The Spanish election, of course, takes place in the shadow of last Thursday’s EU referendum debate in the UK, and despite the British public believing it was delivering a poke in the eye of the establishment, the view among analysts is that it could prove to be a boon for Spain’s traditional parties, including the PP.
"The ongoing market turmoil fits well with the campaign message of incumbent Prime Minister Mariano Rajoy, who has framed the election as a choice between economic stability and a radical left-wing government potentially led by Podemos and its allies,” says Antonio Barroso, a senior vice president at political risk consultancy Teneo Intelligence.
As if on cue, the Ibex 35, Spain’s main share index, was one of the biggest victims of the Brexit vote, falling 12.35 per cent on Friday – its biggest single-day fall ever, highlighting Spain’s financial vulnerability.
Mr Rajoy, the premier since 2011, is determined to hold on to power and has sought to use his party’s economic record as his main election weapon. While unemployment remains stubbornly above 20 per cent, growth has returned and even property prices are cautiously rising.
“I ask the moderates to retake the initiative which the revolutionaries, radicals and anti-system groups have snatched,” the Prime Minister said last week.
If the polls are to be believed, Sunday’s result will show that not enough Spaniards are listening to him.
In a poll by Metroscopia and published by the El Pais newspaper last weekend, Mr Rajoy’s PP led the way on 29 per cent, Podemos was second on 26 per cent, the traditional centre-left Spanish Socialist Workers’ Party (PSOE) was on 20.5 per cent, with centrist Ciudadanos down on 14.5 per cent.
If the poll is correct, the PP would again fall short of an overall majority, but the big change would be the seemingly unstoppable rise of Podemos. The party has recently formed an alliance with the hard left Izquierda Unida, establishing Unidos Podemos, and has overhauled the PSOE – the party of government during the economic disaster at the end of the last decade, moving into second place.
The consequences of not winning outright could be profound for Mr Rajoy, who according to 80 per cent of Spaniards surveyed in February, should resign.
Spain’s political leaders have been at pains to suggest that there will not be a third round of voting, meaning that any deal – be it a formal coalition or more likely an informal agreement not to veto legislation – will have winners and losers.
“The most likely scenario is that the PSOE will be an unwilling kingmaker – it will be a case of the party picking its poison,” says Vincenzo Scarpetta a policy analyst at Open Europe.
The PSOE will demand Mr Rajoy’s head if return for propping up an unpopular PP government, while the Prime Minister would almost certainly be forced out by his own party if the PSOE got into bed with Podemos and its 37 year-old radical ponytailed leader, Pablo Iglesias.

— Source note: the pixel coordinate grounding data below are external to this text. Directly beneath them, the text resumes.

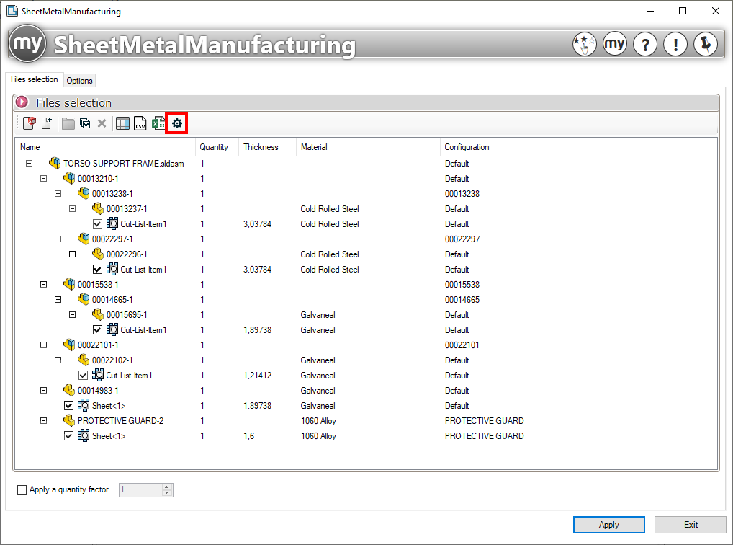Click the my logo icon in the header
Screen dimensions: 733x545
coord(614,44)
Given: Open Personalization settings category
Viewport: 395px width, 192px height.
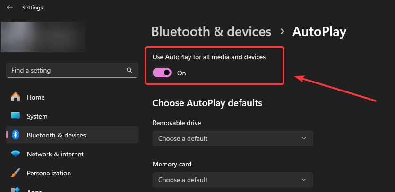Looking at the screenshot, I should (49, 173).
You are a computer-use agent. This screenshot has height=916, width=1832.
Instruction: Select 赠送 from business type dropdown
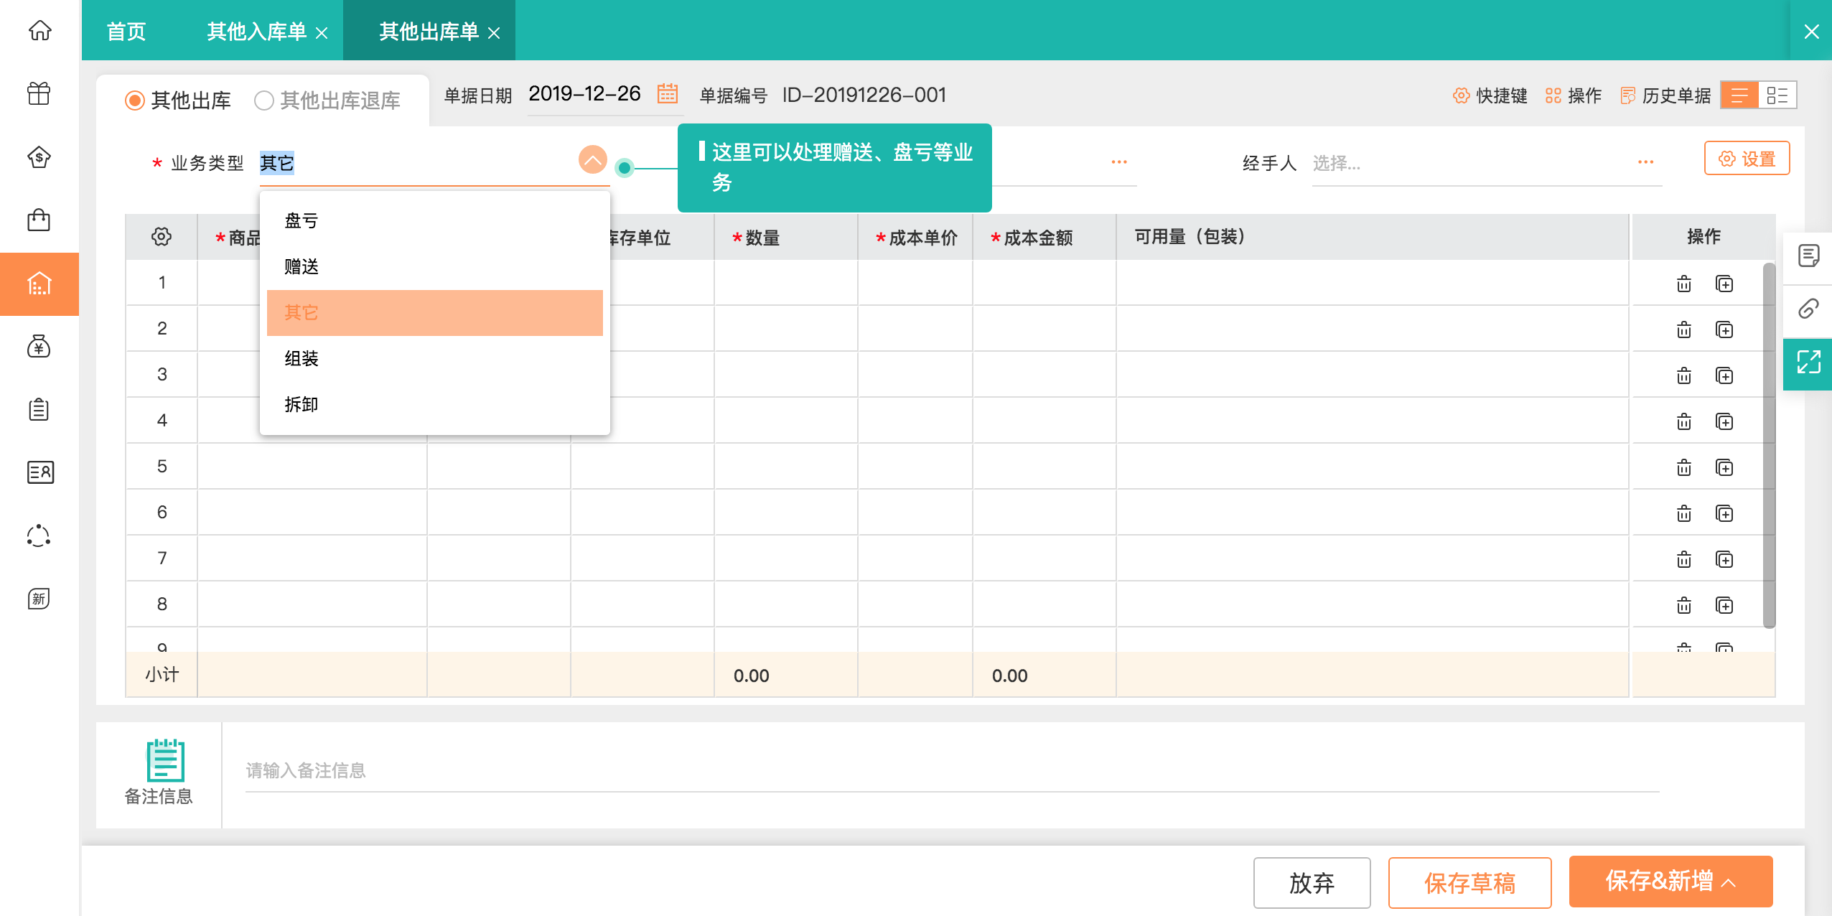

“Some say that Pedro Sanchez [the PSOE leader] leans towards the PP, but I’m not so sure,” says Mr Scarpetta. “With Podemos he has the chance to form a leftist government without the PP. Of course, that would mean that Pablo Iglesias would be Prime Minister. Whatever happens the negotiations will not go smoothly.”
It would be a remarkable victory Mr Iglesias and his party, which two and a half years ago was only just emerging from the protest movements against Spain’s harsh austerity programme.
It would also represent another nail in the coffin of the Europe’s established political parties and would see Spain joining both Greece and neighbouring Portugal in selecting anti-austerity administrations.
Time will tell whether Laura and those she purports to highlight in the film will get their pay rises. In the end she may just settle for having a job. After Sunday’s election, it may be more than Spain’s current Prime Minister is able to say.